Key research themes
1. How do local, global, and overall cohesion features differentially predict text coherence and writing quality?
This research theme focuses on the automatic computational measurement of distinct types of text cohesion—local (sentence-level), global (paragraph-level), and overall (text-wide features)—and their relationships to human judgments of text coherence and writing quality. Understanding which cohesion indices most effectively predict coherence judgments informs automated essay evaluation and text analysis tools, as well as contributes to theoretical distinctions between cohesion and coherence.
2. What cognitive and linguistic skills predict coherence in adult ESL learners’ writing?
This area investigates the cognitive and linguistic predictors of coherence in second language writing, focusing on linguistic awareness measures such as morphological, phonological, orthographic awareness, vocabulary knowledge, and grammatical competence. Identifying the key predictors of coherence informs ESL writing pedagogy and assessment by revealing the underlying skills needed for coherent discourse production in adult learners.

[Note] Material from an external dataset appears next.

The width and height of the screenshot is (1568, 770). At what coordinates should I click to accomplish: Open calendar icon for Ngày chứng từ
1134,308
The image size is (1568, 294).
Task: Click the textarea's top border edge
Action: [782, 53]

3. How can computational models effectively evaluate both local and global coherence in text, especially in longer documents?
This theme addresses methodological challenges in building automated coherence evaluation models that capture both sentence-level connectedness (local coherence) and paragraph- or document-level topic integrity (global coherence), overcoming limitations of existing approaches that often rely on limited word co-occurrence or semantic similarity. Advances in NLP techniques such as word embeddings and paragraph-level dependency modeling aim to provide more robust coherence evaluation across text lengths and genres.